Elle me met à l'écart de tout (sorte de mise au placard..., ne me prévenant même pas qu'un nouveau arrivait ce lundi matin dans mon équipe. Dernièrement, elle m'a convoqué dans son bureau pour me gueuler dessus sous prétexte que je me serais occupé, formé le nouveau à mon métier, mon activité sans qu'elle ne me l'ai demandé...
En fait ce qu'elle cherche à faire, c'est me faire culpabiliser d'avoir oser parler du mal qu'elle m'a fait, me faisant me sentir coupable d'avoir trahit sa confiance... et chose suprème elle se sert de cette accusation, pour se justifier sur le fait qu'elle n'a pas à me prévenir qu'un nouveau arrive, ne veut pas me donner le privilège de le former (alors que c'est quelque chose que j'adorerais faire, transmettre mon savoir, ma connaissance...) Elle cherche à me rendre jalouse de ma collègue en lui confiant des responsabilités et en ne me demandant jamais rien à moi qui suis si diplômée, compétente et expérimentée dans les métiers de la communication téléphonique. Le problème, c'est que je vois parfaitement clair dans son petit jeu, et ne la laisserais pas créer un froid entre ma collègue et moi.

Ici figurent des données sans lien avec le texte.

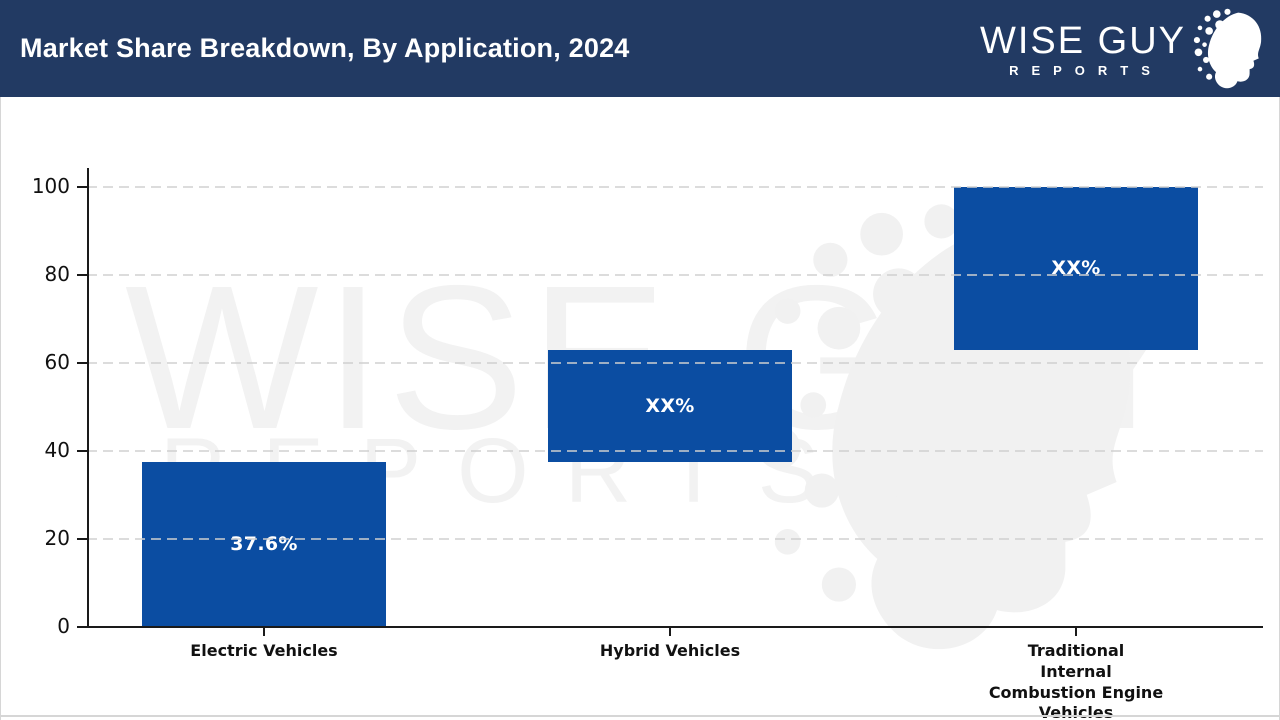 This screenshot has width=1280, height=720. I want to click on logo-text: WISE GUY REPORTS, so click(1083, 50).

Ma psy quand à elle pense que le son fonctionnement est pervers, que c'est une grande malade, et trouve que je m'en sors pas trop mal du fait que j'arrive à en parler, mettre des mots sur ma souffrance et mon mal-être et que je réussisse à temps à tirer la sonnette d'alarme.
Pardonnez moi si j'ai été un peu longue, mais j'avais besoin de relater les faits tels qu'ils le sont au jour d'aujourd'hui.

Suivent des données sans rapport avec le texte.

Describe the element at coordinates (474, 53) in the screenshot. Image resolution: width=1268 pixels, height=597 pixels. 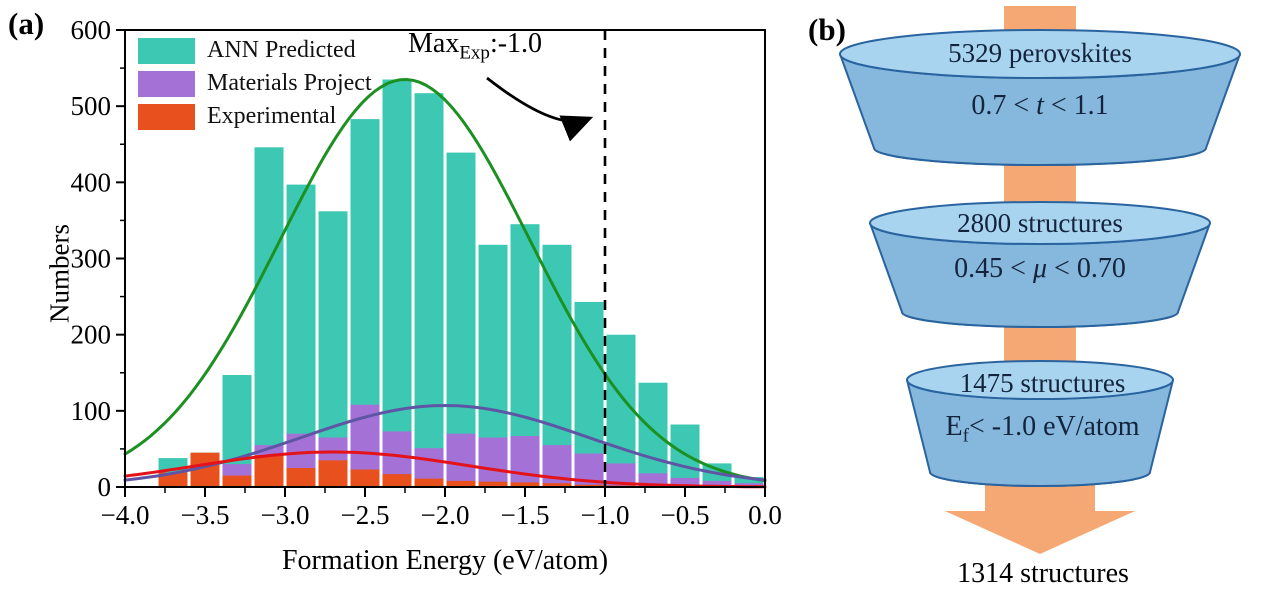
I see `annotation-subscript: Exp` at that location.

je penses qu'il ai important de rendre publique des faits aussi anormals, je ne sais pas comment la suite va se passer, j'ai décidé de ne plus retourner dans cette société, tant qu'un autre poste ne me sera pas proposé, voir un licenciement, j'estime ne pas avoir à vivre ce genre de situation, intolérable, alors que j'ai une telle conscience professionnelle...
Vous pouvez me soutenir, débattre, je reste ouverte, merci à tous pour votre attention, désolé si j'ai été aussi longue, mais il était important pour moi de mettre des mots sur cette souffrance que peut-être le harcèlement moral sur son lieu de travail.
Merci de m'aider, j'attends votre soutien.